Chunking Techniques - Recursive Chunking
Chunking Techniques - Recursive Chunking
In the realm of text processing, selecting an appropriate chunking strategy is paramount for a successful Retrieval Augmented Generation (RAG) use case. The primary purpose behind this technique is to segment unstructured text documents (such as PDFs, Word files, or HTML pages) into manageable pieces that can be fed to the Text Embedding model. This model then produces dense vectors for each chunk, which are subsequently searched based on similarity using vector search algorithms. The retrieved chunks are sent to a Large Language Model (LLM), typically for question-answering purposes.
When it comes to text chunking strategies, there is no one-size-fits-all solution. Different methods might yield varying levels of recall and precision depending on the specifics of your project. It’s crucial to experiment with different strategies, benchmark them against each other, and determine which combination offers the best performance with your chosen text embedding model.
In this blog post, we will delve into one such chunking technique: Recursive Chunking. This method has been observed to produce stronger recall results in vector search compared to other popular strategies such as token limit with overlap. The recursive approach involves dividing a single page of text into smaller chunks at multiple levels, resulting in a total of seven embedding vectors per page.
The process begins by creating an embedding at the page level. This initial step may produce a vague semantic representation in the vector space, depending on the question being asked. To refine this representation and improve recall, the next stage involves splitting each full page into two halves, with separate embeddings generated for the top and bottom parts of the page.
The recursion continues as we further subdivide these halved sections into quarters, generating more precise embeddings for each quarter. This process generates seven total dense vector embeddings per page, each potentially performing better or worse than others depending on the specifics of the query. The underlying principle behind this technique is that by representing the same data multiple times in different ways, we can achieve better recall rates overall.
Recursive Chunking has become one of the default chunking methods in popular libraries such as “langchain” and “llamaindex”. Its adoption has been driven by its proven effectiveness compared to alternative strategies like token limit with overlap. This technique offers a promising solution for those seeking improved performance in their RAG applications, particularly when working with large amounts of unstructured data.

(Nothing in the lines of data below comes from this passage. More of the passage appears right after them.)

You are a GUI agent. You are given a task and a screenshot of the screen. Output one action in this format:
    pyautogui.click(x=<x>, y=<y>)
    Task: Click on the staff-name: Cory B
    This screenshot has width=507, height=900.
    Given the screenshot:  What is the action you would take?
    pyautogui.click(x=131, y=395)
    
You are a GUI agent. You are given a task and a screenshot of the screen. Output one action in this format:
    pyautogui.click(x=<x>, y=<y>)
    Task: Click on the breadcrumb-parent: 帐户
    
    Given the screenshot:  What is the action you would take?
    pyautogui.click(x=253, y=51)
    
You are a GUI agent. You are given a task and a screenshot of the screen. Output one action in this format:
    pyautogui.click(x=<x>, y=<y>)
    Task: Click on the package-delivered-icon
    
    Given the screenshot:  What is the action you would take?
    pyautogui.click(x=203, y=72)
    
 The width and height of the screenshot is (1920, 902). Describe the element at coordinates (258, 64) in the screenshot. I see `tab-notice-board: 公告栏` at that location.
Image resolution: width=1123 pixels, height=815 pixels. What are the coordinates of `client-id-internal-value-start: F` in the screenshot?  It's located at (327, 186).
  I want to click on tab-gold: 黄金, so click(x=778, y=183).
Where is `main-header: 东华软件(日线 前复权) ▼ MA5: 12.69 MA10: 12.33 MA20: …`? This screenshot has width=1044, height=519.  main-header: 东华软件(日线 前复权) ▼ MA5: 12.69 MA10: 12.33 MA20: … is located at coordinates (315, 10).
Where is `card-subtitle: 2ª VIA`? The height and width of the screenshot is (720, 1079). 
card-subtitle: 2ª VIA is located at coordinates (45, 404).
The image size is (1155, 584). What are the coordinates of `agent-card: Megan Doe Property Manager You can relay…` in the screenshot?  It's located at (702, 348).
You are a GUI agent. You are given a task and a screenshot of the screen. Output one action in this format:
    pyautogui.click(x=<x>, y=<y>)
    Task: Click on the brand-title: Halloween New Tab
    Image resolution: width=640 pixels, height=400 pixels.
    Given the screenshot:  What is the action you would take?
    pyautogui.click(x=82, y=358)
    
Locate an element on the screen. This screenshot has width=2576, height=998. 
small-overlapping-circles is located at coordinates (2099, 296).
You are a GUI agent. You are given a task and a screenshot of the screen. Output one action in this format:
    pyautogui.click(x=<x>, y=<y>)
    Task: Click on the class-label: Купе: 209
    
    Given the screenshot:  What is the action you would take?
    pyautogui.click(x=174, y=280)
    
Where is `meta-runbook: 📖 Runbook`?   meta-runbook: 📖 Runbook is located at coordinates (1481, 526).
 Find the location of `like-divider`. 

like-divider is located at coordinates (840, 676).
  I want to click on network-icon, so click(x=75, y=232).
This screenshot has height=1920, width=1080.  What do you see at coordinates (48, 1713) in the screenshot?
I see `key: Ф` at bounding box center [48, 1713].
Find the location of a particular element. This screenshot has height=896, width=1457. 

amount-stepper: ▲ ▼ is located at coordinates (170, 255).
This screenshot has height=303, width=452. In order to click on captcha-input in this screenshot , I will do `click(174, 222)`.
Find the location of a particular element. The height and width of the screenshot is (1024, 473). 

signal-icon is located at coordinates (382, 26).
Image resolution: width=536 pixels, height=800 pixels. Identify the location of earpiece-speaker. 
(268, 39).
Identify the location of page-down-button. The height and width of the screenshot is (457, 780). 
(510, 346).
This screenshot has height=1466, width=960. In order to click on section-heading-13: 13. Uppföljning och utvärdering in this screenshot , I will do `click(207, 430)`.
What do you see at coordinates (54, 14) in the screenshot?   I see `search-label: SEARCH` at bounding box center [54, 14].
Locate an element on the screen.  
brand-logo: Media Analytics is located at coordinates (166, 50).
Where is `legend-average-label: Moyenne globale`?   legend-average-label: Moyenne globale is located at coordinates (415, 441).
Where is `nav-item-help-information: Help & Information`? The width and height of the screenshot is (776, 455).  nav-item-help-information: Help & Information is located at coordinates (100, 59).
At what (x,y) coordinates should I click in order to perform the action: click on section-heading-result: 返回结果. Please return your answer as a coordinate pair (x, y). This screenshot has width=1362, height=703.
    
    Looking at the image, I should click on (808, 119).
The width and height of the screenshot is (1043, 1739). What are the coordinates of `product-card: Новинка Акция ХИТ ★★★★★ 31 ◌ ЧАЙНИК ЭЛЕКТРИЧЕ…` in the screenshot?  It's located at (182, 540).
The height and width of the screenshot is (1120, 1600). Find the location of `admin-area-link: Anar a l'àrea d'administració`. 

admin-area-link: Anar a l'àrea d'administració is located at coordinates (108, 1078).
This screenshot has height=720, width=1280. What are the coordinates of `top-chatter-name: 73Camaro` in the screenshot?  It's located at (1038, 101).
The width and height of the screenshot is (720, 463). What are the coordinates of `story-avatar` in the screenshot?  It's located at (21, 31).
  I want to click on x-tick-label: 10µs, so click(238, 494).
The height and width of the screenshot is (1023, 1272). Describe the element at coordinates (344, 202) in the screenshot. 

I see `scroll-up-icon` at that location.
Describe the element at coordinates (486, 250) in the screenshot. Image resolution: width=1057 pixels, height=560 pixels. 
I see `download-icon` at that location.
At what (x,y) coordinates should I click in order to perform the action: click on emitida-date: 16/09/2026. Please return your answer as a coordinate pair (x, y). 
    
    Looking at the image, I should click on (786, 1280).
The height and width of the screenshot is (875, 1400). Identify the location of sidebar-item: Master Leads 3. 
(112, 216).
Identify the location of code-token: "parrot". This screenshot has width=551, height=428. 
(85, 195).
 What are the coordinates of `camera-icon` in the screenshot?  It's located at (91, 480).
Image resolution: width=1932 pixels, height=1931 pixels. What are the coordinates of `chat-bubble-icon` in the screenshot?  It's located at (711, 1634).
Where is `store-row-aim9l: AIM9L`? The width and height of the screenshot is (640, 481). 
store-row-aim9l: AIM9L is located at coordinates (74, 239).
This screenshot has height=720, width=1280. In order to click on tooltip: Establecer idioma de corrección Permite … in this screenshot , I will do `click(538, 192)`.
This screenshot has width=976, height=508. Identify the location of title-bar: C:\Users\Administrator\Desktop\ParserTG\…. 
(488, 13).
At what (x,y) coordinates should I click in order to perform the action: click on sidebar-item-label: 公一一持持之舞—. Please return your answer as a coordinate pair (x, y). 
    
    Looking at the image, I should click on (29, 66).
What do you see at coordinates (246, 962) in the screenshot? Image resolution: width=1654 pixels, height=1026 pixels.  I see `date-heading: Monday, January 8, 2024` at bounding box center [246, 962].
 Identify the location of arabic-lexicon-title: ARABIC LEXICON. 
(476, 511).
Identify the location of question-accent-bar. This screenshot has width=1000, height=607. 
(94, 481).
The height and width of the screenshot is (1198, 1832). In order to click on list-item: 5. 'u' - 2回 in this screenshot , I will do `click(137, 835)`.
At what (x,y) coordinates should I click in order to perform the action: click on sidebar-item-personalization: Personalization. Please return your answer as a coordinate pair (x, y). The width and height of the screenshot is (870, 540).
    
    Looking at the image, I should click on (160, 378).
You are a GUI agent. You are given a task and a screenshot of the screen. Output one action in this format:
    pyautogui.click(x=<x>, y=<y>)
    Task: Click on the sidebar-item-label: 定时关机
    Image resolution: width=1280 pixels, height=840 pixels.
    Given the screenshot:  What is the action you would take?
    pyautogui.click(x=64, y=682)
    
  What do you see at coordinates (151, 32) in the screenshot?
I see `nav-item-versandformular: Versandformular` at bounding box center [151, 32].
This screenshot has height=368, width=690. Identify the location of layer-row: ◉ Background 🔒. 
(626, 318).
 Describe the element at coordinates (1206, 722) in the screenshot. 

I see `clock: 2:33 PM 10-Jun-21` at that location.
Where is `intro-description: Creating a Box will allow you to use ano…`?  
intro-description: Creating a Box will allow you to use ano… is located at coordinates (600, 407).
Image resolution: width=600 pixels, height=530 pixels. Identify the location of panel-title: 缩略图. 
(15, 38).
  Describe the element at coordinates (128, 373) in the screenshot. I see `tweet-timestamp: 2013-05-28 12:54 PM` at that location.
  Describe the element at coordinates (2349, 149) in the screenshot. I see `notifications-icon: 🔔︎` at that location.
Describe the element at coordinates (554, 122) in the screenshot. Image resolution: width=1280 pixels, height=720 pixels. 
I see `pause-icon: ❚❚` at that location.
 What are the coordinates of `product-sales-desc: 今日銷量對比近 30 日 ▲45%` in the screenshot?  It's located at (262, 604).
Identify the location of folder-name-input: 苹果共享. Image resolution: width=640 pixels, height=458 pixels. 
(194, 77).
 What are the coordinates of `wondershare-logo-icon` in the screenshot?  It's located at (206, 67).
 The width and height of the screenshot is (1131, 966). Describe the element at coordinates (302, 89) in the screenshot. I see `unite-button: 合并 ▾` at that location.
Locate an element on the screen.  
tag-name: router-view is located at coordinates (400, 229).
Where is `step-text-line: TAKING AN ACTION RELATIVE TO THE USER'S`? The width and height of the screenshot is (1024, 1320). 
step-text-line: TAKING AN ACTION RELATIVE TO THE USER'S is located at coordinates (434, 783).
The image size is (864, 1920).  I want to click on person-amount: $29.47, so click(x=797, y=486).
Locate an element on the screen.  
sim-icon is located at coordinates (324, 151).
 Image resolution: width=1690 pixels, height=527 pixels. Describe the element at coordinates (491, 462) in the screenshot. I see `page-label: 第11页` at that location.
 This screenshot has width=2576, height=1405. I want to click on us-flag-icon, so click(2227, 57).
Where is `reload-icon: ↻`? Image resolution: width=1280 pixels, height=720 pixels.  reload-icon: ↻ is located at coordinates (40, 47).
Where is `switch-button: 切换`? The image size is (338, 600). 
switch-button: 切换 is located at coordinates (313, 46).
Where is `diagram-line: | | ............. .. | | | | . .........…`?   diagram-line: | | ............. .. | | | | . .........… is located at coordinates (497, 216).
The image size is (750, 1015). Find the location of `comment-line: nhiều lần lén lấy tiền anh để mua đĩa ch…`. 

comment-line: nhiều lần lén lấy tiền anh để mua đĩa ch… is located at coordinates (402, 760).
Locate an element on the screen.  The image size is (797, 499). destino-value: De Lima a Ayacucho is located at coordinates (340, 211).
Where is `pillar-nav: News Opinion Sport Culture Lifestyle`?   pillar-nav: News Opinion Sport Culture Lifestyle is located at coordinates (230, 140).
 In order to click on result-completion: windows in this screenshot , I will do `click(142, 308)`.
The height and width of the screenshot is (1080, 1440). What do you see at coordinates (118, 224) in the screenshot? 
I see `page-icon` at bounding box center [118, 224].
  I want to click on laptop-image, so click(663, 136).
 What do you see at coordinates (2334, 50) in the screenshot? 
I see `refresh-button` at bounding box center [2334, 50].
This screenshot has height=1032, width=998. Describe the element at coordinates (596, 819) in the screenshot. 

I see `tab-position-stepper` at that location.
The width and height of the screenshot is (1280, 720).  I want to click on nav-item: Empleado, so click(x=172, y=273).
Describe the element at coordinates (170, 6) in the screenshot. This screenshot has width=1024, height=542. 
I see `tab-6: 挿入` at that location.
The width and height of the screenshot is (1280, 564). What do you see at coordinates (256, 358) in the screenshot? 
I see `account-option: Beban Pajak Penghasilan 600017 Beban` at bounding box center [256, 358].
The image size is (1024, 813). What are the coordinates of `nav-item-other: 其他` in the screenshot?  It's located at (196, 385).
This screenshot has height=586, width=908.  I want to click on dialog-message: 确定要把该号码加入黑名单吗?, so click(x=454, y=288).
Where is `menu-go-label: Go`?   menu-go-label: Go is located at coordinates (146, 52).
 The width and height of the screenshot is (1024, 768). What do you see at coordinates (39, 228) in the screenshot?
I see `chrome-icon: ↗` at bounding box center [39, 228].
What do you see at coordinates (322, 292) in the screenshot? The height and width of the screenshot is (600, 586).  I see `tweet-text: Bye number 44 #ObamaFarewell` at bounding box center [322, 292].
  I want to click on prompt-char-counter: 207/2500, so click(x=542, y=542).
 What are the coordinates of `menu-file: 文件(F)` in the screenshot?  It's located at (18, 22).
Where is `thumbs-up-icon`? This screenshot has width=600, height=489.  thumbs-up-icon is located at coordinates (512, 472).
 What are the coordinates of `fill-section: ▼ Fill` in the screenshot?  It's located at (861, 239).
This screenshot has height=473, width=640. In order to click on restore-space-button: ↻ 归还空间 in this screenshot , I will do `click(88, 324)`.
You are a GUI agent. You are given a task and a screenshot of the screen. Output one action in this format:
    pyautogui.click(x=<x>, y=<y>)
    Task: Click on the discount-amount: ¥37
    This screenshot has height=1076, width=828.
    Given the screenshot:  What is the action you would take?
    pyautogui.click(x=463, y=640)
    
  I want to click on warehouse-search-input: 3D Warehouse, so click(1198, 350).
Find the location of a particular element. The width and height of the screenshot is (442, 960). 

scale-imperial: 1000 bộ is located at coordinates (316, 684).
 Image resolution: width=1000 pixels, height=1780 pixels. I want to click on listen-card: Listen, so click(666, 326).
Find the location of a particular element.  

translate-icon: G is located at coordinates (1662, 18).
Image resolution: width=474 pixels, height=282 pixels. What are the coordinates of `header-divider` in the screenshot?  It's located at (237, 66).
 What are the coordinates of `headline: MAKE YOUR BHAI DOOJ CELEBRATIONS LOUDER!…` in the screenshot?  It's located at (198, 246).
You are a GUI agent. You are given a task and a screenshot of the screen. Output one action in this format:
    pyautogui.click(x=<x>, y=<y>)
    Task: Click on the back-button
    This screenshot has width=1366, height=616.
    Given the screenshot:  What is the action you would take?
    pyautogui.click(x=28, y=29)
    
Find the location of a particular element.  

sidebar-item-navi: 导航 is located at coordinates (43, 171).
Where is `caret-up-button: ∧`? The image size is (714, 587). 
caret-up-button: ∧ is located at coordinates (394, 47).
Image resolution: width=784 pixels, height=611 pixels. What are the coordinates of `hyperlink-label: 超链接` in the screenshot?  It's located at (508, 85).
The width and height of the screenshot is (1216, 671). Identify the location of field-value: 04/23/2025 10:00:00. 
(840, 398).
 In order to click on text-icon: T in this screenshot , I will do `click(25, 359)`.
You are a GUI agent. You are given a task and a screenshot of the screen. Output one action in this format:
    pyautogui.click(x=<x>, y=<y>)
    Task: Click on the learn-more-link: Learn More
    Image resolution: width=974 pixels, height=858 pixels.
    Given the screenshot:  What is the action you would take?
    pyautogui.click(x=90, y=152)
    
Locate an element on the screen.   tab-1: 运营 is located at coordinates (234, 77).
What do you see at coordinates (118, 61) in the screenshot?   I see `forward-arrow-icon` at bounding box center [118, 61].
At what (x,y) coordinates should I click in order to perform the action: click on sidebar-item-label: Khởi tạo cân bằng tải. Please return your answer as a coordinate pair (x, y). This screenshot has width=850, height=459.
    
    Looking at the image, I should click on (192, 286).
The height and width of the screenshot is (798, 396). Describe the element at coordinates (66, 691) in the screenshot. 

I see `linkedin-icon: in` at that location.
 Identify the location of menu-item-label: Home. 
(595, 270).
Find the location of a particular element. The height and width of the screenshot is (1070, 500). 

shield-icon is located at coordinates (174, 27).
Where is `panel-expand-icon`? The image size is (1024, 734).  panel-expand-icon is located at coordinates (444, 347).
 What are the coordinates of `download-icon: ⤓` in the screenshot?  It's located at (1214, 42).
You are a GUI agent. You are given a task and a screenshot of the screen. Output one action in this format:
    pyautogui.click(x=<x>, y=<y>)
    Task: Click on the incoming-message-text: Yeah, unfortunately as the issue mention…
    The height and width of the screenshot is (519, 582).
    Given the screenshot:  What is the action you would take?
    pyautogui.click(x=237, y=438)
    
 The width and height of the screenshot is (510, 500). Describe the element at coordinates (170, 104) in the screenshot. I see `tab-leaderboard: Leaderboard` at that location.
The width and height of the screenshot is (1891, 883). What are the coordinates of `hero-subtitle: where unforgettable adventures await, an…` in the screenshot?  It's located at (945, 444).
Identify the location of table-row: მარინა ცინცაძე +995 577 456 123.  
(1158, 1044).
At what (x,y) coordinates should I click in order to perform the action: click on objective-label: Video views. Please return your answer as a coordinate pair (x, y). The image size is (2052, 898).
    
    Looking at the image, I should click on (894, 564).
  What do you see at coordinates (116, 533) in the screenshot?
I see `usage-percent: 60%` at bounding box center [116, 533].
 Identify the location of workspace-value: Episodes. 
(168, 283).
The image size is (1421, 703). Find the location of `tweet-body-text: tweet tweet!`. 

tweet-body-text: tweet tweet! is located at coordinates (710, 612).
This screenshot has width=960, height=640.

In summary, recursive chunking is an innovative and effective approach for segmenting text documents into smaller chunks suitable for embedding and vector search operations. Its ability to produce multiple embeddings per page can significantly improve recall rates, making it a valuable asset in any developer’s toolkit. As with any technique, however, it’s essential to experiment with different strategies and find the one that works best for your specific use case.
- Human Intervention: None
Facts Used:
- Choosing a good chunking strategy for your unstructured text documents (pdf, word, html) is critical to the success of your RAG (retrieval augmented generation) use case.
- Chunks of text, in this case are what is sent to the text embedding model, which produces dense vectors which are searched for similarity using vector search. Chunks returned are sent to the LLM (large language model), usually to answer questions.
- There is no one size fits all strategy to text chunking, however we have observed many different strategies in the field. You should try each one and benchmark it for recall and precision with your embedding model of choice, or experiment with multiple embedding models against each chunking method until you get the best possible recall.
- The sixth in our series of posts about Chunking techniques we will discuss splitting a single page of text in half, then in half again to produce 7 embeddings per page. This method is similar to our first method, token limit with overlap but has proven to produce stronger recall in vector search
- Recursive chunking takes advantage of the idea that different text chunk sizes can produce better or worse recall, depending on the text embedding model.
- In this method you will split your documents up page by page, and produce an embedding at the page level. This will probably produce a vague semantic representation in the vector space, depending on the question.
- We then split the page in half, embedding the top and bottom halves at the middle part of the page. This should produce slightly stronger embeddings.
- We take those 2 halves and split them again in half, embedding on the quarter of the page of text. Producing even stronger embeddings, but potentially missing some of the context the longer page could contain.
- This technique produces 7 total dense vector embeddings for vector search, and each embedding may perform well or poorly depending on the question. The idea is that the same data is represented multiple ways, in the hope that you will get better recall
- This method is one of the new default chunking methods in the “langchain” and “llamaindex” libraries and has proven to be better than the token limit with overlap chunking method.